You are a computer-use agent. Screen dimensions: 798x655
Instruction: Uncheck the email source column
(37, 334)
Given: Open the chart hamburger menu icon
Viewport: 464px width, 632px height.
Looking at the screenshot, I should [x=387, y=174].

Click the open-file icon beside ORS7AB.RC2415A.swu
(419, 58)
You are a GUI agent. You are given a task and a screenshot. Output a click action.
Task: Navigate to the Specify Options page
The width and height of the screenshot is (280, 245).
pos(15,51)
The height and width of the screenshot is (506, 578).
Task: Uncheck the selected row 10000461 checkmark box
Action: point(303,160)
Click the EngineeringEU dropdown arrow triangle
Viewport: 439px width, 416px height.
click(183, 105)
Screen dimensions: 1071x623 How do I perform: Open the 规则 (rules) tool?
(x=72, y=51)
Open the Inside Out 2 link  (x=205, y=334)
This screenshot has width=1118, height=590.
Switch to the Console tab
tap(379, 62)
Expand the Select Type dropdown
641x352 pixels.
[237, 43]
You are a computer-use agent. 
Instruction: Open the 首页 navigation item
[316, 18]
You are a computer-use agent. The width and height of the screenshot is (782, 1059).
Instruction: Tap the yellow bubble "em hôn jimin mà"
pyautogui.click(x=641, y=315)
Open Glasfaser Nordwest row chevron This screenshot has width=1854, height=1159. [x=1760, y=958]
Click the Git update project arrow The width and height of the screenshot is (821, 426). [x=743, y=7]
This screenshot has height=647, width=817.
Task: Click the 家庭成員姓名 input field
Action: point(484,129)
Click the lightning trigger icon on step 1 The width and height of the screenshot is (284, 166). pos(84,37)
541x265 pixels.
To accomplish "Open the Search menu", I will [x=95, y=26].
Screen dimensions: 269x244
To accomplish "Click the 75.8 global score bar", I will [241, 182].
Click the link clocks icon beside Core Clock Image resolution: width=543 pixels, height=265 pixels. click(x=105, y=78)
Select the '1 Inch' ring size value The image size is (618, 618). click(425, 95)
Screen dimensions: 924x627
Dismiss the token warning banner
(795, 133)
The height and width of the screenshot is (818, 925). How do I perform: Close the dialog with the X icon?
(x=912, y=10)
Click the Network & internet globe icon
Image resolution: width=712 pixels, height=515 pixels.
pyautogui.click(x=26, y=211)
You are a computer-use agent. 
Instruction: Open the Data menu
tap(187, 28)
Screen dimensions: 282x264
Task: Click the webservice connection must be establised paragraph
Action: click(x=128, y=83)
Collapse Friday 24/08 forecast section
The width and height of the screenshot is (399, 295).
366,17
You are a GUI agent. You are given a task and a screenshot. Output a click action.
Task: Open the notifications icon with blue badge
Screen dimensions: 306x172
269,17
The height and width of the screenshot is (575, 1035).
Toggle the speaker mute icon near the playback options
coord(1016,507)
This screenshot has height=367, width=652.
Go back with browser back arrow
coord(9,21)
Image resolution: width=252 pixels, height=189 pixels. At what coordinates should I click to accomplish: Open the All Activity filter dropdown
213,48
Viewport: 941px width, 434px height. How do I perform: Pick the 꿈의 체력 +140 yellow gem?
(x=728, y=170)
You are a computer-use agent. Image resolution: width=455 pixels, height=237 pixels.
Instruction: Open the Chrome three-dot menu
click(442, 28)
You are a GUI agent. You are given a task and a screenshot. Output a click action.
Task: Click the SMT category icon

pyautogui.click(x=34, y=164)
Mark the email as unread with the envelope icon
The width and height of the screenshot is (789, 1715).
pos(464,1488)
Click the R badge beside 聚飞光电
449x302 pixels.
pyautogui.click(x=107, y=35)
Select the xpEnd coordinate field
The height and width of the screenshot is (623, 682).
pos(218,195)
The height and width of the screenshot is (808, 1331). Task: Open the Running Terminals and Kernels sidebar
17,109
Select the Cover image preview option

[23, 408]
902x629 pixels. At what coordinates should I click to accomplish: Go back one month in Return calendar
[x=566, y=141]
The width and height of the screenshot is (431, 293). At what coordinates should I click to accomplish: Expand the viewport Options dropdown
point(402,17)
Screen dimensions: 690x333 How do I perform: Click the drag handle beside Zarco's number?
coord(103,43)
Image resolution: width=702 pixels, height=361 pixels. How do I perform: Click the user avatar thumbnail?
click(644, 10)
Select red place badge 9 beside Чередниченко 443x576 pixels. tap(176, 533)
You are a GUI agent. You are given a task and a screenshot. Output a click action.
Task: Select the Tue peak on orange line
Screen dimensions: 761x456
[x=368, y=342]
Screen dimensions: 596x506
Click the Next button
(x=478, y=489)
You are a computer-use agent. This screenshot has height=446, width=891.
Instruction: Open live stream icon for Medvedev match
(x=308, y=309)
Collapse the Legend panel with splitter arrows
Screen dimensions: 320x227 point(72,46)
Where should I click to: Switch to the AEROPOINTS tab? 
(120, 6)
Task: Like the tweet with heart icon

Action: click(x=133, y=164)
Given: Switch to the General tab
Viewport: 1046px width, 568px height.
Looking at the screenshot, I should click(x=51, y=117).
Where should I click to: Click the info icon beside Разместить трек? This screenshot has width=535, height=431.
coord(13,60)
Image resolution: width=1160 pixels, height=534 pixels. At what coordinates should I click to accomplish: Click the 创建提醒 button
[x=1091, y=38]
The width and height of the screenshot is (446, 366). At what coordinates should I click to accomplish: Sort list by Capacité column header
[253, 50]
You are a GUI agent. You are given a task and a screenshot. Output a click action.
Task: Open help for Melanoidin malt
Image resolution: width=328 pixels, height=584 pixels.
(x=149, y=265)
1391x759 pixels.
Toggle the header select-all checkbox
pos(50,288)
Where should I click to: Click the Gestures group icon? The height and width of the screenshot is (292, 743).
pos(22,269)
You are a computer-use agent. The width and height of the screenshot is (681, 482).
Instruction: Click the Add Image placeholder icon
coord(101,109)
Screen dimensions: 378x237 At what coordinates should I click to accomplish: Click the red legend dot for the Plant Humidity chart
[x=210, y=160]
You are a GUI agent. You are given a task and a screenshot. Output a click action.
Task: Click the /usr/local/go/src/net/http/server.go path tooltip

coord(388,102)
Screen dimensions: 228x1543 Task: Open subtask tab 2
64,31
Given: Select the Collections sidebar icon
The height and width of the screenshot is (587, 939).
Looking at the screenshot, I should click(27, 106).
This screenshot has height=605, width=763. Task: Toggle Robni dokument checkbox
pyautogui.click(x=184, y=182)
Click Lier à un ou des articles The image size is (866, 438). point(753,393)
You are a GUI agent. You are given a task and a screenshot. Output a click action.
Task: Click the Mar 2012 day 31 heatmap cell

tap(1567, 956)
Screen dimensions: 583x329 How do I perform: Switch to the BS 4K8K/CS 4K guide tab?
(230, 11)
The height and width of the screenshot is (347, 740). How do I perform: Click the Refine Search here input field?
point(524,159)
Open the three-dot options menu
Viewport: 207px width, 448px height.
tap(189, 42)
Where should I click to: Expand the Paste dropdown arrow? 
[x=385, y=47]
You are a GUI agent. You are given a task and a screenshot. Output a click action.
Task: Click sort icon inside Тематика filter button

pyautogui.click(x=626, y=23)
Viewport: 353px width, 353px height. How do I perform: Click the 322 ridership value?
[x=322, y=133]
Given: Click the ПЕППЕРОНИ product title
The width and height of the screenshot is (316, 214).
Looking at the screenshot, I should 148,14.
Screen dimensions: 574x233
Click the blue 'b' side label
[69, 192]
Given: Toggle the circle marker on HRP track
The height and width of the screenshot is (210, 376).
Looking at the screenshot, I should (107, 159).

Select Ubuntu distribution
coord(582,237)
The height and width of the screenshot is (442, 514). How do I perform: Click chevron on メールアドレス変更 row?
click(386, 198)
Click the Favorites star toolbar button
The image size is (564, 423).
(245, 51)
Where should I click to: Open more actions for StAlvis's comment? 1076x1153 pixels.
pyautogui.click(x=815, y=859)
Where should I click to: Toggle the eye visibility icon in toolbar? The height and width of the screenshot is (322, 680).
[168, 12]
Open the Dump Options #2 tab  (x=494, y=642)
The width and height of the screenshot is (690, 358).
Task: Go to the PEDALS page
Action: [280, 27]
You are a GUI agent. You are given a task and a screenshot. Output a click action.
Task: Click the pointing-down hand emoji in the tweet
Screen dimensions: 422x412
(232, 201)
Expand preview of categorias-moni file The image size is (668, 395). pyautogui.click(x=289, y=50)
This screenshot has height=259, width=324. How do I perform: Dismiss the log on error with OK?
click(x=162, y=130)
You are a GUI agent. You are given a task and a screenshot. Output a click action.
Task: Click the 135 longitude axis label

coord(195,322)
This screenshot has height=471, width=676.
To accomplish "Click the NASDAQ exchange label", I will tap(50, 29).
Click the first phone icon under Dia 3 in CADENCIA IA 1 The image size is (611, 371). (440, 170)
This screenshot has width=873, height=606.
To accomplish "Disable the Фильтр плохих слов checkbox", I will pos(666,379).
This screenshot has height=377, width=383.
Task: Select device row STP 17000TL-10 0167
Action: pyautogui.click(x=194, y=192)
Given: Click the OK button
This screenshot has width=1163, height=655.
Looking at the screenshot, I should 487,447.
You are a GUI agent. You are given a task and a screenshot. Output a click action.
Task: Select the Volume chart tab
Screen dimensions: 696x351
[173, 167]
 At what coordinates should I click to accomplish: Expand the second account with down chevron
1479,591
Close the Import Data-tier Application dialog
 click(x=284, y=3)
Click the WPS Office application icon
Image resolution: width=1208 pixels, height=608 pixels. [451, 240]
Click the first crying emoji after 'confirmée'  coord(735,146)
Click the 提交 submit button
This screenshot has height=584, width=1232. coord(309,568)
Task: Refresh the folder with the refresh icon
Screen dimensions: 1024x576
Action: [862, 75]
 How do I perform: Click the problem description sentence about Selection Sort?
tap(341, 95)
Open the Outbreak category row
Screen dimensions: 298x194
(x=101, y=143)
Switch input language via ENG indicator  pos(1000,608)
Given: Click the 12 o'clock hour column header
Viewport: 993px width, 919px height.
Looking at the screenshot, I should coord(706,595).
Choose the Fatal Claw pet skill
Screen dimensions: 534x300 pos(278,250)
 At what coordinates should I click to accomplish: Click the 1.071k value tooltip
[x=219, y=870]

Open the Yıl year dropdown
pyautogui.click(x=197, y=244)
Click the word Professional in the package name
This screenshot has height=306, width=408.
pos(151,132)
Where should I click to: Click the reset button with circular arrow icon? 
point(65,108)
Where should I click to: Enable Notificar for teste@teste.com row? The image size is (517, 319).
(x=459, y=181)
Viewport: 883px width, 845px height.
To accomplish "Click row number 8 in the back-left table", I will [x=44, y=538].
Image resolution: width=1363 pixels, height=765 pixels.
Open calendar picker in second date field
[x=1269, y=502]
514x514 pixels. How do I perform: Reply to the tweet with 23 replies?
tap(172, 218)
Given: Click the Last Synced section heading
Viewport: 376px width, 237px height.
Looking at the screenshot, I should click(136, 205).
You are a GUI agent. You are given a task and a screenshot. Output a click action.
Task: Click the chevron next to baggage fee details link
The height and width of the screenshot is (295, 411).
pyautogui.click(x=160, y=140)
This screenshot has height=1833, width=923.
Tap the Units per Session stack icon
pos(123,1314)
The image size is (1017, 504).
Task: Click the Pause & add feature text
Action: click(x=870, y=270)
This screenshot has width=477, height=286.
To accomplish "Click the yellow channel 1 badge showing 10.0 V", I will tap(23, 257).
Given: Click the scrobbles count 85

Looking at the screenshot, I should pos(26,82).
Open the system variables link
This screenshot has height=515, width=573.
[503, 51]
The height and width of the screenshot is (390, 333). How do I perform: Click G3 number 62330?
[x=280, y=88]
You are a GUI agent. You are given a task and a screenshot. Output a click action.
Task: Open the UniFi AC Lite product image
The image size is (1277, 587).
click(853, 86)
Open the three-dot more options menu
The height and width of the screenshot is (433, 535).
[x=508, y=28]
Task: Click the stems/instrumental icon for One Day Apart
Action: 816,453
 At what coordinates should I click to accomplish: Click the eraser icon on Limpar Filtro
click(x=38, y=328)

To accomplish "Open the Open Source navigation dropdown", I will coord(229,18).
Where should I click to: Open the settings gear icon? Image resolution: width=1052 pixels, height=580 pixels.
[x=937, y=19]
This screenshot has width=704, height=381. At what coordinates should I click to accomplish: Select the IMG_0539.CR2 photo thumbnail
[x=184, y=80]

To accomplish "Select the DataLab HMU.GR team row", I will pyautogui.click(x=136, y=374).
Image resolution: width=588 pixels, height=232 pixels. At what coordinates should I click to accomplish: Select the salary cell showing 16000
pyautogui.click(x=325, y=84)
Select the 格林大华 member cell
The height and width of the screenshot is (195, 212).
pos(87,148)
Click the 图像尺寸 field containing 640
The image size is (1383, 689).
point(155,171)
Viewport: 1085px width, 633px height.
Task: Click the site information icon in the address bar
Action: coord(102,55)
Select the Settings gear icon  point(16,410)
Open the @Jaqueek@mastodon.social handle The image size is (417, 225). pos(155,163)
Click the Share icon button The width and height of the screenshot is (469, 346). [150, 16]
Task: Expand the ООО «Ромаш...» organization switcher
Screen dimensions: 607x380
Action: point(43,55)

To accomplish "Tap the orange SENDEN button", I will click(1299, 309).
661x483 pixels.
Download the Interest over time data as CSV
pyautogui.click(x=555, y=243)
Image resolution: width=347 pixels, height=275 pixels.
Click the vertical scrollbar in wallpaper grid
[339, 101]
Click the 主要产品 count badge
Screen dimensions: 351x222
──────────
**ABOUT THIS EXERCISE**
In the records above, return only the line that contains "Task: Expand the" and every line after it through the last, exactly as they appear.

**TASK SOLUTION**
Task: Expand the ООО «Ромаш...» organization switcher
Screen dimensions: 607x380
Action: point(43,55)

To accomplish "Tap the orange SENDEN button", I will click(1299, 309).
661x483 pixels.
Download the Interest over time data as CSV
pyautogui.click(x=555, y=243)
Image resolution: width=347 pixels, height=275 pixels.
Click the vertical scrollbar in wallpaper grid
[339, 101]
Click the 主要产品 count badge
Screen dimensions: 351x222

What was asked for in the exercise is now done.